(QUOTED PASSAGE):
******

Fundraising starts to help homeless vets
PLYMOUTH - About 50 area residents, including several veterans and formerly homeless veterans, applauded last Thursday as Taylor Caswell, president of the Soldier On Development Company, kicked off a fundraiser to build a permanent housing development for homeless veterans.
"They fought for us, they deserve to live in a home in America," Caswell said.
Soldier On is a nationally recognized nonprofit organization that works with the Department of Veterans Affairs and other agencies to provide veterans with shelter and support in an environment that offers dignity, integrity and hope.
The organization's mission is to offer a permanent source of care for veterans that includes immediate and long-term housing with services delivered where they live. The project is designed to assist them in their transition from homelessness to homeownership. Soldier on has 15 veteran housing sites in nine states.
Services offered include mental health therapy, substance abuse counseling, job training and even employment opportunities.

******

(Data records):
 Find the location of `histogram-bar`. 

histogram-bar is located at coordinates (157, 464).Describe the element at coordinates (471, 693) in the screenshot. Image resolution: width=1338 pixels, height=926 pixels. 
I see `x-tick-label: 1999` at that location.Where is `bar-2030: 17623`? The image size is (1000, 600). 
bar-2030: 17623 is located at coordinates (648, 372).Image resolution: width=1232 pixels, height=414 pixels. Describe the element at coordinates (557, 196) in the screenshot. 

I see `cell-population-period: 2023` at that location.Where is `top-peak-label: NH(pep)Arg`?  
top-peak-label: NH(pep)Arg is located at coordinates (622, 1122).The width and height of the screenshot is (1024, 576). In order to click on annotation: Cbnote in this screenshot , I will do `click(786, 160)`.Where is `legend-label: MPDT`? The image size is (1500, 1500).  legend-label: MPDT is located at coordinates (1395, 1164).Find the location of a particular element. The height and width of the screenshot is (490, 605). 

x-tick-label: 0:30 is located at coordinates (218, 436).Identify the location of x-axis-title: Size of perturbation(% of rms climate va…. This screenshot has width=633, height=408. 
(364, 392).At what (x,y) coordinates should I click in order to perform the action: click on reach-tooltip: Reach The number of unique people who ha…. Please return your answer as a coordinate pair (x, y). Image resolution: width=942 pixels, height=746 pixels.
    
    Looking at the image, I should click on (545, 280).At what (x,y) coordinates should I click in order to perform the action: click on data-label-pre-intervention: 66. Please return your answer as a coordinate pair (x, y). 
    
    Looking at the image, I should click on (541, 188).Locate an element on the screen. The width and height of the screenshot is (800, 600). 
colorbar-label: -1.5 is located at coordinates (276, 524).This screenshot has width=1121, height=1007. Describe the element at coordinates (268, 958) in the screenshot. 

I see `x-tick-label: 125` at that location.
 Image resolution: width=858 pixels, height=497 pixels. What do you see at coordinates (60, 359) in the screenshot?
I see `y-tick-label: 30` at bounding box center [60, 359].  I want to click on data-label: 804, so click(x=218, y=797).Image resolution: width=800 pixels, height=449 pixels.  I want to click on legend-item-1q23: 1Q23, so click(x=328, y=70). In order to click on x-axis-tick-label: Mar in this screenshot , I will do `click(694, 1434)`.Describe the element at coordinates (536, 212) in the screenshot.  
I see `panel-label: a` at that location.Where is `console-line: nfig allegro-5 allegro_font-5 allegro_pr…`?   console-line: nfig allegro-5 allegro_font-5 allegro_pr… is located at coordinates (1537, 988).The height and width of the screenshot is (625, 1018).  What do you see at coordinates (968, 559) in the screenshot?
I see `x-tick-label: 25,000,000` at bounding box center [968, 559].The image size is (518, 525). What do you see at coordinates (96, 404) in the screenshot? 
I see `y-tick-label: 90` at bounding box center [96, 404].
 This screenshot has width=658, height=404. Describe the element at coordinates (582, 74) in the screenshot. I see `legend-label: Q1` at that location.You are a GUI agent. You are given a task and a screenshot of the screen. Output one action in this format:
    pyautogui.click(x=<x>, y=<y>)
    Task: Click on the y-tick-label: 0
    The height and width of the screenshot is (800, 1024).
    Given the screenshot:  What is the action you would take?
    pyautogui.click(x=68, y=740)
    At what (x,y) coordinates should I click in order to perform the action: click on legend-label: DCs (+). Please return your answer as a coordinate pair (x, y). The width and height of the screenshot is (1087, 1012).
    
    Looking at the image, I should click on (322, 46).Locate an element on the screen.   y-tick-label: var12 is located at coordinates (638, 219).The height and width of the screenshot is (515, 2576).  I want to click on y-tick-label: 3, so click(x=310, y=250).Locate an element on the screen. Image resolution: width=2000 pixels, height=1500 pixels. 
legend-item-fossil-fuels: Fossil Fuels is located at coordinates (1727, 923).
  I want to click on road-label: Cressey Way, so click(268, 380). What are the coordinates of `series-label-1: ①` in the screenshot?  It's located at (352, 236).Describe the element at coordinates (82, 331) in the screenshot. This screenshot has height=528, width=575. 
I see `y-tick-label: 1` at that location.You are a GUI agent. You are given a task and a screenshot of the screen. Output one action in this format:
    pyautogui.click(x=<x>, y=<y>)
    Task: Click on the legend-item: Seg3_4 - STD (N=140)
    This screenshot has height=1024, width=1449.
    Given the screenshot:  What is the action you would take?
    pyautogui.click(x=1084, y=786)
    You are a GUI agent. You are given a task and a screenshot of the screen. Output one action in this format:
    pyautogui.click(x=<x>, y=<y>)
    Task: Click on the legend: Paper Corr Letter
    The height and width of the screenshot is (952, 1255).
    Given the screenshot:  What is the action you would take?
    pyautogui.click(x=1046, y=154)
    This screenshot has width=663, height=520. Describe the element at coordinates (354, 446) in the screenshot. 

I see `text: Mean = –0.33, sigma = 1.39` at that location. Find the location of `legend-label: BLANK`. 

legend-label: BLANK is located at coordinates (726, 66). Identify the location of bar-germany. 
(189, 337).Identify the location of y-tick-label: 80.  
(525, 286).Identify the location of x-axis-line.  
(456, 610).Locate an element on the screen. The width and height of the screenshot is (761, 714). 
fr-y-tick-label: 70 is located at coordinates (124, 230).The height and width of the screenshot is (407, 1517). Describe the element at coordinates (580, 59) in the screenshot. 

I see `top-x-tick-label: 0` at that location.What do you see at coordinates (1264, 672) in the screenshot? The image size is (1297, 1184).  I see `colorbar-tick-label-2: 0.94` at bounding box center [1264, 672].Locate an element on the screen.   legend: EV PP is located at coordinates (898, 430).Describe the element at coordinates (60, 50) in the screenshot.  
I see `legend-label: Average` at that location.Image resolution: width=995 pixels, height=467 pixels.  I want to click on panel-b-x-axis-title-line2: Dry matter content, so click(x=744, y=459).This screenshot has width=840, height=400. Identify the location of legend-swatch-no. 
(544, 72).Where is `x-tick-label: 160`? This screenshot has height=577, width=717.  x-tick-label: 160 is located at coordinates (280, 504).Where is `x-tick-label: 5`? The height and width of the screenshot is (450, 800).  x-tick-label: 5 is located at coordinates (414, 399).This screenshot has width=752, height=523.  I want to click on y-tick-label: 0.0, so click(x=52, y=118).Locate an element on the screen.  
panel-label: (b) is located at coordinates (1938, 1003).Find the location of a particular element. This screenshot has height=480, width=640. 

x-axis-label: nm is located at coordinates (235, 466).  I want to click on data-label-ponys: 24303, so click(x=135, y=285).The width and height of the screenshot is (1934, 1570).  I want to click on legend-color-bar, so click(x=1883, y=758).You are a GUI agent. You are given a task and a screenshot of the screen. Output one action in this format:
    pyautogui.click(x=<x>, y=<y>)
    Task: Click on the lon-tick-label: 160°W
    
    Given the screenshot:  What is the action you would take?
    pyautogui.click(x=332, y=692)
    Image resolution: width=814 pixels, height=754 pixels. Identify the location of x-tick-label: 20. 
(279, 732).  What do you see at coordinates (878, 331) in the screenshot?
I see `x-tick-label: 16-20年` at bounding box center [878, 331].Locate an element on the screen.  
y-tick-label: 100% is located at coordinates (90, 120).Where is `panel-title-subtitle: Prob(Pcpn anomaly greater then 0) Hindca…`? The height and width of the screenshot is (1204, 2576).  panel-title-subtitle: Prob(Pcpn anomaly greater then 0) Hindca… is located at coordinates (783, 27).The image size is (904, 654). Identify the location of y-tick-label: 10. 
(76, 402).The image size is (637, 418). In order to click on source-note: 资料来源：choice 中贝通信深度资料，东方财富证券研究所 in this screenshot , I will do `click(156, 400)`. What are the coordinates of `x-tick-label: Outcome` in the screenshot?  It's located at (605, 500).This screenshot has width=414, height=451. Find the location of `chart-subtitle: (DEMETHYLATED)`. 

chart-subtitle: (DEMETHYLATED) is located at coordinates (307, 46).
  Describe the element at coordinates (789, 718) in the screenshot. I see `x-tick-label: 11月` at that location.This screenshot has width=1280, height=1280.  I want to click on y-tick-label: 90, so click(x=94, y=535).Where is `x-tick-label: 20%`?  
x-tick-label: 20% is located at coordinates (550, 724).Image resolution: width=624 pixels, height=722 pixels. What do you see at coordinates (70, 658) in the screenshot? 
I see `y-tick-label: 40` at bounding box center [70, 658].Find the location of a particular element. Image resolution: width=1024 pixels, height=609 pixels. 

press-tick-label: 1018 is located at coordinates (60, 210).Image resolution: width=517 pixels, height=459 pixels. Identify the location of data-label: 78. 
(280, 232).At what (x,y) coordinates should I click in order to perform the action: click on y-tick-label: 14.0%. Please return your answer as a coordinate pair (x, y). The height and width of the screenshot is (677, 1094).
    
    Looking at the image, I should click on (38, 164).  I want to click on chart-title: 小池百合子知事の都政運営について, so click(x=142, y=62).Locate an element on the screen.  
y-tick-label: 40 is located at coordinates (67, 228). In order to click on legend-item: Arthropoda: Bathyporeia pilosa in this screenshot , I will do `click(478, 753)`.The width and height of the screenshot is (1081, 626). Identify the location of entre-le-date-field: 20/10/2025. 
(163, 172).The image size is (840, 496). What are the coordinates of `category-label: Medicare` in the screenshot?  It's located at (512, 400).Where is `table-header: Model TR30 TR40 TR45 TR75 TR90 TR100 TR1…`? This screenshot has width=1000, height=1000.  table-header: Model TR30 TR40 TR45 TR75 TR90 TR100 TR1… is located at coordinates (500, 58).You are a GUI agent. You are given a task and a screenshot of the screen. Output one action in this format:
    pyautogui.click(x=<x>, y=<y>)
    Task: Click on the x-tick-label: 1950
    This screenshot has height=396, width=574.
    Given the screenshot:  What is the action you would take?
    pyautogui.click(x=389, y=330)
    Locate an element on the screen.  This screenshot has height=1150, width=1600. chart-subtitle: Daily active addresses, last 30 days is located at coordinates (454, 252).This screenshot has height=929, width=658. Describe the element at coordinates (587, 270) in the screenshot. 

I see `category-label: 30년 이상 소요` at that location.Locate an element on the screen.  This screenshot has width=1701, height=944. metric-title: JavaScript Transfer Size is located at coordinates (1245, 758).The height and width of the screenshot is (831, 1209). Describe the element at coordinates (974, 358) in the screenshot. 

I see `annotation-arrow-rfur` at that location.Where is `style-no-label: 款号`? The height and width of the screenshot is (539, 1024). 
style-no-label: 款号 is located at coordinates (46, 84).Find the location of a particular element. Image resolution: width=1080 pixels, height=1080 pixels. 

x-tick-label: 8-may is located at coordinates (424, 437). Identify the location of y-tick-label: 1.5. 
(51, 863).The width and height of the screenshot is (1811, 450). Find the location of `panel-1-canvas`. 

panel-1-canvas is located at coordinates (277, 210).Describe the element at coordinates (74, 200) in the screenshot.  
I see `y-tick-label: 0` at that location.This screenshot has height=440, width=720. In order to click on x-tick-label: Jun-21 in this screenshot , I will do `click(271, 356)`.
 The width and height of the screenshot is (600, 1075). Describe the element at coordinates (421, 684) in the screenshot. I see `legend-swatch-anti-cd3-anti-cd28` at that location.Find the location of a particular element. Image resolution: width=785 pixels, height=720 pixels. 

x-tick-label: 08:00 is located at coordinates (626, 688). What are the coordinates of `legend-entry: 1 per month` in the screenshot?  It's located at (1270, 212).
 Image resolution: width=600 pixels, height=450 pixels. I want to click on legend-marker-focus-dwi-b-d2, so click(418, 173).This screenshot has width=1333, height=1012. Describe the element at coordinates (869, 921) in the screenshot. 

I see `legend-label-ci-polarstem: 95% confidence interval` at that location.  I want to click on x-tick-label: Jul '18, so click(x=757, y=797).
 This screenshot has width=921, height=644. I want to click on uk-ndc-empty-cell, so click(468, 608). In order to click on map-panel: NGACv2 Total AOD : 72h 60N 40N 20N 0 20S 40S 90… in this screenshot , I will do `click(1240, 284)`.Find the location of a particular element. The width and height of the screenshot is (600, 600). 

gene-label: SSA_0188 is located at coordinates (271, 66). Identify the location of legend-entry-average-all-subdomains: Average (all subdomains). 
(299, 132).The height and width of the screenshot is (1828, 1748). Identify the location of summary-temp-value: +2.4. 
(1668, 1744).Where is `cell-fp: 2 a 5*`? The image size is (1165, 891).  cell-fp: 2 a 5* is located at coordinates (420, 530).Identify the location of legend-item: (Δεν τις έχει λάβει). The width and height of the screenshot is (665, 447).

******

(WHAT TO PRODUCE): In the article about the fundraiser for homeless veterans, how many veteran housing sites does Soldier On have, and in how many states?

(ANSWER BOX): Soldier On has 15 veteran housing sites in nine states.